Problem >>
Beginning at the line containing "Task: Click the Borussia Dortmund BVB crest" and continuing to the end of the records below, give each line again exactly as it stands, and only those lines.
(Beginning of Information shown)
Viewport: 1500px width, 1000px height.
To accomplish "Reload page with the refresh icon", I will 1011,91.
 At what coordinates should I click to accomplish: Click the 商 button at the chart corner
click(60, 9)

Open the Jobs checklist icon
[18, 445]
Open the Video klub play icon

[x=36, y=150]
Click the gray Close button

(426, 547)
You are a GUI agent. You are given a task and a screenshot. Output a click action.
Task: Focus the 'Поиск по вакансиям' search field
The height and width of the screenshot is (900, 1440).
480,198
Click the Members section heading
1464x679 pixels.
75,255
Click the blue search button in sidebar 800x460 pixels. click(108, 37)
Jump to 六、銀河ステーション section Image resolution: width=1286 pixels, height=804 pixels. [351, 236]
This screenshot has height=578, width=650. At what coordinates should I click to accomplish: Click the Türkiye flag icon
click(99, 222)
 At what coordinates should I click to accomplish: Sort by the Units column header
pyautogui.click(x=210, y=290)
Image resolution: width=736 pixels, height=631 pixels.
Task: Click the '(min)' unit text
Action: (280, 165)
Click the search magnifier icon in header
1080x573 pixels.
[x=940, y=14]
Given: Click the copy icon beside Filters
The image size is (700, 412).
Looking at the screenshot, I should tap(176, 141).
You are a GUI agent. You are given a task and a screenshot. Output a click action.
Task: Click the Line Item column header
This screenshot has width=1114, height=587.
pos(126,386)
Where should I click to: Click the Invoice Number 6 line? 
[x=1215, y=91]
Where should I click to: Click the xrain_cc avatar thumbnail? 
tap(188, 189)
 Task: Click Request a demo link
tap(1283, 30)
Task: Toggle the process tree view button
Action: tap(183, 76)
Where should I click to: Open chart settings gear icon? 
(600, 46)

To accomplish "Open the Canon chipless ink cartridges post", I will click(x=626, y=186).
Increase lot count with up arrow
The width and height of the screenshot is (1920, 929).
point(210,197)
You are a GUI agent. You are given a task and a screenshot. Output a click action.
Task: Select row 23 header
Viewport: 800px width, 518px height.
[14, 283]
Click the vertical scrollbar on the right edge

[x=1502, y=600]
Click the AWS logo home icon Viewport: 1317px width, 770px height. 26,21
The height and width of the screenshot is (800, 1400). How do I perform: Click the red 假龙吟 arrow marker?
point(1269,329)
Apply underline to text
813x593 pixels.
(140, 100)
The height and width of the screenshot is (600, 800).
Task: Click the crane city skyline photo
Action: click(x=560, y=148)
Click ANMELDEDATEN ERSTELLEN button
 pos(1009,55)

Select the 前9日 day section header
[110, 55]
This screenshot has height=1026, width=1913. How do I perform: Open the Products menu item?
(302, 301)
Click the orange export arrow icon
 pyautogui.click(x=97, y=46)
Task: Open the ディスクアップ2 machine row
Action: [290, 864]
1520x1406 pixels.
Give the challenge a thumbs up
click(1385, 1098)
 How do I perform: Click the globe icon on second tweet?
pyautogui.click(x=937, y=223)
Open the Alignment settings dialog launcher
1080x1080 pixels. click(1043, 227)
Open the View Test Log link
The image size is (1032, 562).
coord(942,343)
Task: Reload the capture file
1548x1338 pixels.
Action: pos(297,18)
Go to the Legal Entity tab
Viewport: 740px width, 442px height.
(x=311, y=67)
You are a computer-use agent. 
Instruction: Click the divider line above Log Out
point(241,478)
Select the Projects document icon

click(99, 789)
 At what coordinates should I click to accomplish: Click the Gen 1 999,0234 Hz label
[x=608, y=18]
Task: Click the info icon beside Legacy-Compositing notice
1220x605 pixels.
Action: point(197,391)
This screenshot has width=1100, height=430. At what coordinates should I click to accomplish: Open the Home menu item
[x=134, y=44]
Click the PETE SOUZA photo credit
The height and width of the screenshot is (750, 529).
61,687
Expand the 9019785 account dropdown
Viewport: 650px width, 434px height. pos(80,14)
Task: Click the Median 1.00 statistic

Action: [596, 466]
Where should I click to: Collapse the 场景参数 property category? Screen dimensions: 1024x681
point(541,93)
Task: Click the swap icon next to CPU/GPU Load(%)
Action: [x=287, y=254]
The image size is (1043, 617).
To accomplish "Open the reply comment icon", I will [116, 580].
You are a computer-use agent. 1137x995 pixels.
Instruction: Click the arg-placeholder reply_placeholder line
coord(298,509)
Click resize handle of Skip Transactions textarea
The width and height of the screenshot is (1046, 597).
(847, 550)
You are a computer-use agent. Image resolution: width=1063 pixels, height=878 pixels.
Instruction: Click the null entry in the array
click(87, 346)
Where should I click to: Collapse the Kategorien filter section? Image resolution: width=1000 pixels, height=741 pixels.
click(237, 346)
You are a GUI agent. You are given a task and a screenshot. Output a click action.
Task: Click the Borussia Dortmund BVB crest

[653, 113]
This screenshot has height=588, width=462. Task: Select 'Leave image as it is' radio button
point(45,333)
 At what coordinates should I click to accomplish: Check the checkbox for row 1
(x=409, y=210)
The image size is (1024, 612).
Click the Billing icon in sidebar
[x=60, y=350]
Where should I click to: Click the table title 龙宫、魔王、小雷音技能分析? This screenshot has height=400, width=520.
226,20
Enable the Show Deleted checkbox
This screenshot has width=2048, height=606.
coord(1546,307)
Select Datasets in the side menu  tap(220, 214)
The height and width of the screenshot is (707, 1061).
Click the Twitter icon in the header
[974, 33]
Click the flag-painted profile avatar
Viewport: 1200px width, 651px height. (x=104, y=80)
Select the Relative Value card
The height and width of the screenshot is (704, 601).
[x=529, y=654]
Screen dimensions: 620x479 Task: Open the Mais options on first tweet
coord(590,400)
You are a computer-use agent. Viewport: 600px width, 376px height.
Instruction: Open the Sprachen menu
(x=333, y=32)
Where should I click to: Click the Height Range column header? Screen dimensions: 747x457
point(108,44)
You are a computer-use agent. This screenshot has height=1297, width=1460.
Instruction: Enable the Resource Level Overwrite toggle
(End of Information shown)
Task result >>
Task: Click the Borussia Dortmund BVB crest

[653, 113]
This screenshot has height=588, width=462. Task: Select 'Leave image as it is' radio button
point(45,333)
 At what coordinates should I click to accomplish: Check the checkbox for row 1
(x=409, y=210)
The image size is (1024, 612).
Click the Billing icon in sidebar
[x=60, y=350]
Where should I click to: Click the table title 龙宫、魔王、小雷音技能分析? This screenshot has height=400, width=520.
226,20
Enable the Show Deleted checkbox
This screenshot has width=2048, height=606.
coord(1546,307)
Select Datasets in the side menu  tap(220, 214)
The height and width of the screenshot is (707, 1061).
Click the Twitter icon in the header
[974, 33]
Click the flag-painted profile avatar
Viewport: 1200px width, 651px height. (x=104, y=80)
Select the Relative Value card
The height and width of the screenshot is (704, 601).
[x=529, y=654]
Screen dimensions: 620x479 Task: Open the Mais options on first tweet
coord(590,400)
You are a computer-use agent. Viewport: 600px width, 376px height.
Instruction: Open the Sprachen menu
(x=333, y=32)
Where should I click to: Click the Height Range column header? Screen dimensions: 747x457
point(108,44)
You are a computer-use agent. This screenshot has height=1297, width=1460.
Instruction: Enable the Resource Level Overwrite toggle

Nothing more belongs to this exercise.